But how do we deal with Brown’s statement that the Gnostic texts describe Jesus solely as a human being devoid of divinity? ”In addition to telling the true Grail story, these documents speak of Christ’s ministry in very human terms”.[11] We can begin by noting that for example the gospel of Philip is not a coherent narrative but a collection of enigmatic statements without a narrative framework. The character of Jesus, therefore, appears much more human in for example the gospel of Matthew; the symbol of this evangelist being by the way a winged human being.  

It is, furthermore, a central theme within Gnosticism that matter is evil and the soul, the spiritual part of man, is good. This has as one of its consequences that Jesus is often portrayed not as very human, but the opposite, as only human in appearance, that is many Gnostics subscribed to the Christological position called Docetism. For example according to the Acts of John (verse 93), a Gnostic text from the end of the second century, John describes Jesus in the following way:

Another glory also will I tell you, brethren: Sometimes when I would lay hold on him, I met with a material and solid body, and at other times, again, when I felt him, the substance was immaterial and as if it existed not at all…And oftentimes when I walked with him, I desired to see the print of his foot, whether it appeared on the earth; for I saw him as it were lifting himself up from the earth: and I never saw it.[12]

At the same time, there are some Gnostic texts that affirm the incarnation as the Nag Hammadi text The Treatise on the Resurrection, but these texts always emphasize in contradistinction to Dan Brown that Christ was a spiritual being, a saviour from a purely spiritual realm. We can in this context take a look at the characterization given in Adversus Haereses I.6.1:

From Achamoth [the fallen aeon Sophia] he acquired the spiritual, from the Demiurge he put on the psychic Christ, from the oikonomia [the cosmic sphere] he was endowed with a body that had psychic substance, but was so constructed by ineffable art that it was visible, tangible, and capable of suffering.
He received nothing whatever material, they say, for matter is not capable of being saved.

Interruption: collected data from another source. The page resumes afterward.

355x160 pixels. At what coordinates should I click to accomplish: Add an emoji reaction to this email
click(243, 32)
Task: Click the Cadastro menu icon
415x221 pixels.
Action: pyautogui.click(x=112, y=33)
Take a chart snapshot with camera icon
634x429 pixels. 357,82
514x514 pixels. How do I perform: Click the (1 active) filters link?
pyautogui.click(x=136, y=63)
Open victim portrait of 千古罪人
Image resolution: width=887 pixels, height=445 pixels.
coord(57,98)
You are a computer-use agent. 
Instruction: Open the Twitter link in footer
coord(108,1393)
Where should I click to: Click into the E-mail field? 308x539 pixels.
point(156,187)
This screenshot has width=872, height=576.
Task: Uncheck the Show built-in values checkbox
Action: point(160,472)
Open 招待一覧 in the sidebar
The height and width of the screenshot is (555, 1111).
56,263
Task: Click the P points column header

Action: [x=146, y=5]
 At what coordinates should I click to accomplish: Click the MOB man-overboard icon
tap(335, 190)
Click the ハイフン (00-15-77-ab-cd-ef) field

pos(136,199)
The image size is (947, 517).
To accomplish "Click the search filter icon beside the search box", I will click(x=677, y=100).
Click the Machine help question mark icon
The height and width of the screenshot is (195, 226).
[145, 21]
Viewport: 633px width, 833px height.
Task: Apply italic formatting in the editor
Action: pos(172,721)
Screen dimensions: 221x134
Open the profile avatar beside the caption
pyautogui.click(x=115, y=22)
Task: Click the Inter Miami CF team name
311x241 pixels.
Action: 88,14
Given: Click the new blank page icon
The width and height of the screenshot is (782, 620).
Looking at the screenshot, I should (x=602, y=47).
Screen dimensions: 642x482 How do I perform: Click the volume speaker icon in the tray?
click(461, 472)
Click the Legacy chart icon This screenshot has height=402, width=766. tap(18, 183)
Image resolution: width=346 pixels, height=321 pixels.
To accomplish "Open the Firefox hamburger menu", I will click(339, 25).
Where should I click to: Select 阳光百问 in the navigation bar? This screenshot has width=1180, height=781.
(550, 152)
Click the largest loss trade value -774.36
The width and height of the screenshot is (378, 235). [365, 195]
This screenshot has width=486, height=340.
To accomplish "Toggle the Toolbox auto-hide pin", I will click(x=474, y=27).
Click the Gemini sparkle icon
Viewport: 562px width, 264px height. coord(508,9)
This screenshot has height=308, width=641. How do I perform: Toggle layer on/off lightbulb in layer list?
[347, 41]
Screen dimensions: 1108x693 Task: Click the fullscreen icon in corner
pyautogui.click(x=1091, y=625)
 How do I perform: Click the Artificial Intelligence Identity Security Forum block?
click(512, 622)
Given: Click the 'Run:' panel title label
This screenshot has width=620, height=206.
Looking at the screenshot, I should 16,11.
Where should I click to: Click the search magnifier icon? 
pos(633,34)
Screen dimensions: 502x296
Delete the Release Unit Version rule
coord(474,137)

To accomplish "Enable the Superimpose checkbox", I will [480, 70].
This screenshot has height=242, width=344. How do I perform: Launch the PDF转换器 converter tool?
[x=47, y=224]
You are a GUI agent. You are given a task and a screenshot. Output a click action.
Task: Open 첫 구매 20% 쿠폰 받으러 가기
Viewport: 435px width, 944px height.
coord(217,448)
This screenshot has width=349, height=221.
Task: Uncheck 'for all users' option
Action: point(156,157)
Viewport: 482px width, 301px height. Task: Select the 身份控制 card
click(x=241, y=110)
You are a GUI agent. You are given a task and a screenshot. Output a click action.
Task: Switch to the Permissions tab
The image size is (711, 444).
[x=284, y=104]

Connected to the Docetist position is the thought that it was not the son of God who suffered and was crucified on the cross but a substitute; thus making the central Christian theme of redemptive suffering without basis: the Gnostic Jesus is, therefore, less human than the traditional Christian Jesus who suffered, died and rose from the dead. This is evidenced for example by the following quotation from the letter to the Christians in Smyrna written by Bishop St Ignatius of Antioch (ca. AD 105–115):

3:1 For I also know and believe, that he exists in the flesh even after the resurrection.

3:2 And when he came unto them who were with Peter he said unto them, Take, handle me, and see that I am not a spirit without a body; and straightway they touched him and believed, being convinced by his flesh and his spirit. On this account also they despised death, and were found superior to death.

3:3 But after his resurrection, he ate and drank with them, as being in the flesh, though spiritually he was united to the Father. [13]

Brown is, therefore, wrong both considering the dating of the Gnostic texts and their view of the humanity of Jesus. There are, furthermore, no Gnostic text which explicitly states that Jesus and Mary Magdalene were married and had children, even though Gnostic texts tend to portray Jesus and the Magdalene as being closely connected.[14] However, also in the canonical gospels Mary Magdalene has a special position and for example in the gospel of John (20: 11–18) she is the first to see the risen Christ and delivers this joyful message to the apostles.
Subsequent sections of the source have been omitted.